It is certain that Serbia is strongly determined to base its future economic growth and development on innovation, green energy and the creation of new, green jobs. The law is an important link in that sense. It will contribute to the establishing of a system for limiting greenhouse gas emissions, while at the same time increasing the resilience of the entire society against the negative effects of climate change, especially sectors such as health, water management, forestry and agriculture.

The law will also provide a good base for the planned adaptation of all relevant sectors to a changed climate, and will establish reporting mechanisms with which will fulfil our obligations towards the international community, i.e. the UN Framework Convention on Climate Change and its Paris Agreement.

What is very important is that the application of the Law will have a positive impact on economic growth and development, the increased competitiveness of our economy, attracting investments, especially in accordance with the standards and requirements of the European Union market.

How would you rate the implementation of climate agreements and activities that Serbia is included in, and to what extent is Serbia succeeding in fulfilling its obligations under the Paris Agreement?

Serbia has been a member of the Paris Agreement since mid- 2017, and the goal is to reduce emissions of greenhouse gas to a level that will contribute to limiting global temperature rises to below 2°C. And ideally up to 1.5°C. According to scientists, that is the limit of safety, and climate change will become easier for us to adapt to if it is achieved.

The signatory countries, including Serbia, are obliged to reduce emissions of greenhouse gases by 2030. It was in 2015 that Serbia submitted its goal of reducing GHG emissions by 9.8% (compared to 1990 levels) by 2030. The Law on Climate Change envisages the development of strategy documents, the implementation of which will help us achieve the established goals.

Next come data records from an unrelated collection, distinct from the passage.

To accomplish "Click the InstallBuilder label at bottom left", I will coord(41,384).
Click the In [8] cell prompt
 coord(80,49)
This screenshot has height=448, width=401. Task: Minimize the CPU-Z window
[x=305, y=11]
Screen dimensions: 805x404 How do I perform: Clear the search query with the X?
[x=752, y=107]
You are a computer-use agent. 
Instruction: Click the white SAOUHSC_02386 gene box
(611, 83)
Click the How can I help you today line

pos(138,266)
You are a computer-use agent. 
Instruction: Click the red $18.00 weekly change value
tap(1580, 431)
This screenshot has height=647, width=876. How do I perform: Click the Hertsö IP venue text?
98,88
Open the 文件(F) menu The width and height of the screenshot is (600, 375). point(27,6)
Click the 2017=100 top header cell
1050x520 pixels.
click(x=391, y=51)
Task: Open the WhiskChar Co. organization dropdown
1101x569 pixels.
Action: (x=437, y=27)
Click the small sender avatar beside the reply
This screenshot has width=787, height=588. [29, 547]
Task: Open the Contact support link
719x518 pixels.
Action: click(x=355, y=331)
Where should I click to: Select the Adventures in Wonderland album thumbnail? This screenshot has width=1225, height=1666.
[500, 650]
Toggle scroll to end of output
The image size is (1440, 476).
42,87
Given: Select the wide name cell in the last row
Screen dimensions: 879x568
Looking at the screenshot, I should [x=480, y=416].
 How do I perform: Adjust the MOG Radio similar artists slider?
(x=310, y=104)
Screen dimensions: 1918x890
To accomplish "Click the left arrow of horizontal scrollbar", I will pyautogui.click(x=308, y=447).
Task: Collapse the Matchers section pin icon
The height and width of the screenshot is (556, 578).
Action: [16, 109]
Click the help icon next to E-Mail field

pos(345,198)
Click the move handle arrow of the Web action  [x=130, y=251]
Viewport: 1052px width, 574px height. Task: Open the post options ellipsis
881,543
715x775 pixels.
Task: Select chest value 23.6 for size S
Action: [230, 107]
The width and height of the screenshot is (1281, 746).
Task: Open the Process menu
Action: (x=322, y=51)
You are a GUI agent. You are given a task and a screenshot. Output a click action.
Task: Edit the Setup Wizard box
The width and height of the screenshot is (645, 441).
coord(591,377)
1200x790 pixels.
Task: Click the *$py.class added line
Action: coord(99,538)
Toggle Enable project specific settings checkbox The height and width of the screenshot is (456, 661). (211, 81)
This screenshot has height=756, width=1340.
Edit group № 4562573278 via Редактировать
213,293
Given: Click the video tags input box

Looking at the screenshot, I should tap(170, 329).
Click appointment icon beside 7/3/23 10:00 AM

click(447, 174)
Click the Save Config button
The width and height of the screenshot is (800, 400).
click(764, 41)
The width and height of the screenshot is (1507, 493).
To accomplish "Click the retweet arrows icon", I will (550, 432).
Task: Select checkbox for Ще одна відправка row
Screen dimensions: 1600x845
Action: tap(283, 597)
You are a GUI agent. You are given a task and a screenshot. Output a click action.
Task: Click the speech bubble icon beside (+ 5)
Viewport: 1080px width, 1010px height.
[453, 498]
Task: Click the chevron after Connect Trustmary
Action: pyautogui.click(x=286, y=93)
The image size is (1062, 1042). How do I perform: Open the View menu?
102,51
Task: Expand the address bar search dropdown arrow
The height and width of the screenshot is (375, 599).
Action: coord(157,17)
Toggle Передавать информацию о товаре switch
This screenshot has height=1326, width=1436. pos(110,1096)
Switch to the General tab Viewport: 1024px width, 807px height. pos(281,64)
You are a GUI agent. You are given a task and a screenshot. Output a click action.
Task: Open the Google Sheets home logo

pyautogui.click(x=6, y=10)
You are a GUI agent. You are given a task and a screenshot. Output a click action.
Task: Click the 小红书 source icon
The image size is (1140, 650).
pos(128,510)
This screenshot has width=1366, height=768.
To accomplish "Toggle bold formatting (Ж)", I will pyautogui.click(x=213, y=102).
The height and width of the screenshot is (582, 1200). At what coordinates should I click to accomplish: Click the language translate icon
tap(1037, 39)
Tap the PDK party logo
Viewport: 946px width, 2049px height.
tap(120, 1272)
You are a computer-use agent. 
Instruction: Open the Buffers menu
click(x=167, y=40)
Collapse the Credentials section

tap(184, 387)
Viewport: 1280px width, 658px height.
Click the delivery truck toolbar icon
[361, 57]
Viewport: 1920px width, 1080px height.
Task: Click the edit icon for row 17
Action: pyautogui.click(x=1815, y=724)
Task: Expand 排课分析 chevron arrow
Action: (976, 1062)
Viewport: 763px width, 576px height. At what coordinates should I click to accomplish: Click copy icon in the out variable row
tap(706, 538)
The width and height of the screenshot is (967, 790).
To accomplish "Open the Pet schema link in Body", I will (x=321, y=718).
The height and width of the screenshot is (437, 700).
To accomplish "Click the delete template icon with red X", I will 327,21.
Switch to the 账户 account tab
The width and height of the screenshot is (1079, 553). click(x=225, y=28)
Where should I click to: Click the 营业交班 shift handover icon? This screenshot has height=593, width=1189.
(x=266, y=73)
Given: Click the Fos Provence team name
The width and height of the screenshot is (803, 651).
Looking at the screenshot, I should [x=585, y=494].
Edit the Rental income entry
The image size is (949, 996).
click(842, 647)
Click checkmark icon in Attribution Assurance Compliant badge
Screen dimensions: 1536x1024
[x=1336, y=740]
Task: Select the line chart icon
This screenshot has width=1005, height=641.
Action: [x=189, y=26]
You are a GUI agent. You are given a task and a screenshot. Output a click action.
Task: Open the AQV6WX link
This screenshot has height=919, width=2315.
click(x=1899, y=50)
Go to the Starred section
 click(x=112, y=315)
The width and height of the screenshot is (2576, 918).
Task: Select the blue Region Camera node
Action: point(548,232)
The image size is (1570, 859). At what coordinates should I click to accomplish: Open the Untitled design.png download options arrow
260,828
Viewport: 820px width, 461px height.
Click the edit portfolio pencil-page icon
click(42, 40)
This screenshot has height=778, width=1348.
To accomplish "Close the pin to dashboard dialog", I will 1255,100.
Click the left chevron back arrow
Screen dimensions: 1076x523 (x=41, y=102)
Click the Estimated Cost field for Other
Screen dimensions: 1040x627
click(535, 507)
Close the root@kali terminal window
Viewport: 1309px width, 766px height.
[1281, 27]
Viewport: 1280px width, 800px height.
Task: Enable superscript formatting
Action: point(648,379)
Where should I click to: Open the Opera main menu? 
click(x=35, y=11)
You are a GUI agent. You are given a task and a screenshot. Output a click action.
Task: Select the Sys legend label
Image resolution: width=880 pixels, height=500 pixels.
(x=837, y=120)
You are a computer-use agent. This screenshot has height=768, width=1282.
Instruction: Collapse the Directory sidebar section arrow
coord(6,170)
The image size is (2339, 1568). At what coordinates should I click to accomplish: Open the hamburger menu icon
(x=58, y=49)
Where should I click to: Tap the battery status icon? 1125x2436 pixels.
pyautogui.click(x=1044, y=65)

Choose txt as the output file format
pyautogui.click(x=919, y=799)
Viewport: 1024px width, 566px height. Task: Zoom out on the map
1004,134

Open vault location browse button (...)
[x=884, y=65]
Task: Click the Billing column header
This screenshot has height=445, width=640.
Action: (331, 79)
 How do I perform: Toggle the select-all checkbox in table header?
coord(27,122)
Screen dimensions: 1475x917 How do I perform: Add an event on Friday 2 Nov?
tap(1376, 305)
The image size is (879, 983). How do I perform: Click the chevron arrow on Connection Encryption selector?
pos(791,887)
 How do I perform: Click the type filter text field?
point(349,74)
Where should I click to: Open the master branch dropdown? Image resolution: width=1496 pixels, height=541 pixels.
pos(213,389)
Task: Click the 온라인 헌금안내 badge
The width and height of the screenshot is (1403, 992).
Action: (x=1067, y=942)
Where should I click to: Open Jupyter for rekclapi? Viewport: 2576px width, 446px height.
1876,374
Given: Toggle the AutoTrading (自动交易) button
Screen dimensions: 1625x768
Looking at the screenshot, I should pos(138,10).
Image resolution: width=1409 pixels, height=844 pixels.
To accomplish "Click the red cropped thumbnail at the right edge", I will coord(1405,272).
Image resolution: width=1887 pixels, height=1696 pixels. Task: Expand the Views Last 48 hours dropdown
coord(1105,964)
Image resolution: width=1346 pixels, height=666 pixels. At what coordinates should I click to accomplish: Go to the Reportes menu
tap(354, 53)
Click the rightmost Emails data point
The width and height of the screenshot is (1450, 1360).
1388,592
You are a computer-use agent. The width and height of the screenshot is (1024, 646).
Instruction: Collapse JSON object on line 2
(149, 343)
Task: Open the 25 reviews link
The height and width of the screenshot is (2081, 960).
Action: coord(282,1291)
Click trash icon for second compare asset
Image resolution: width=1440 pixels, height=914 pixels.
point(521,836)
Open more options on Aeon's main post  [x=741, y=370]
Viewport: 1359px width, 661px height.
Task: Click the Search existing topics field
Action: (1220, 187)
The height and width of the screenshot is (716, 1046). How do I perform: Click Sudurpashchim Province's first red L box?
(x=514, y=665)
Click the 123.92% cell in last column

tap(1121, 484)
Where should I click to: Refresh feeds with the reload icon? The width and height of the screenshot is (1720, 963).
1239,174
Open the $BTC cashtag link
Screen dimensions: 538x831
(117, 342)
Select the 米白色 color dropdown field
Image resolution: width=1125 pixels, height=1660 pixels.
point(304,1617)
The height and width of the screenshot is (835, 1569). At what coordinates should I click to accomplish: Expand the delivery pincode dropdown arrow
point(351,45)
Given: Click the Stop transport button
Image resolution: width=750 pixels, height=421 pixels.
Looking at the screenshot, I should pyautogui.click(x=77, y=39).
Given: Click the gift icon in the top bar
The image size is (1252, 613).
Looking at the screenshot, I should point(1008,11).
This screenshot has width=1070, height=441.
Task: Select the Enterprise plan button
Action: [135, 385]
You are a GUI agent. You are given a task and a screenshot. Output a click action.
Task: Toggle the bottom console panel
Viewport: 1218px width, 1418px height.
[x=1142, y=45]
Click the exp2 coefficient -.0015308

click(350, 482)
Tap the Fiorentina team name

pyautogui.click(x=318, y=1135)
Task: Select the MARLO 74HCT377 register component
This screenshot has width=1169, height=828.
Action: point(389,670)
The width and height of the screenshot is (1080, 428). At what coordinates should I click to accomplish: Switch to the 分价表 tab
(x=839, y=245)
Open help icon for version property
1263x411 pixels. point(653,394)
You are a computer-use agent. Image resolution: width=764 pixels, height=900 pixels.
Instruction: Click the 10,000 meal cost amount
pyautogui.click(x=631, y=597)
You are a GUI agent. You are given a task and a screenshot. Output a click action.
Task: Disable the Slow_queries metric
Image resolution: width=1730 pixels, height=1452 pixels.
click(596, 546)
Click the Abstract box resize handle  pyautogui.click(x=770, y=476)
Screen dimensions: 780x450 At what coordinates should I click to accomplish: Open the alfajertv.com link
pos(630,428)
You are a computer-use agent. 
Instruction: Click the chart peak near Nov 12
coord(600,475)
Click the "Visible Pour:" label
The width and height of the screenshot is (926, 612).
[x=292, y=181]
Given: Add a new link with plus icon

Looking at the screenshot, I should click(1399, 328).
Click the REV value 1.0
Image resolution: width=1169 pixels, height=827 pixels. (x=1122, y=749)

Considering everything that’s already been done, Serbia is today on the right track to fulfilling its obligations under the Paris Agreement.

How challenging is it to implement projects under the conditions of a pandemic and has that influenced the dynamics of their implementation?

The pandemic is a challenge for every sector and impacts all of our lives. It is up to us to do everything we can under the given circumstances, to respect the measures, to get vaccinated, when the state has even allowed us to choose the vaccine manufacturer we want. And, of course, for us to keep working despite the virus, because that’s the only way to move forward. After only four months at the helm of the Ministry, I’m proud to be able to say that our projects did not suffer because of the virus, nor did other initiatives that are aimed at leaving an ecologically cleaner Serbia for our citizens and our children.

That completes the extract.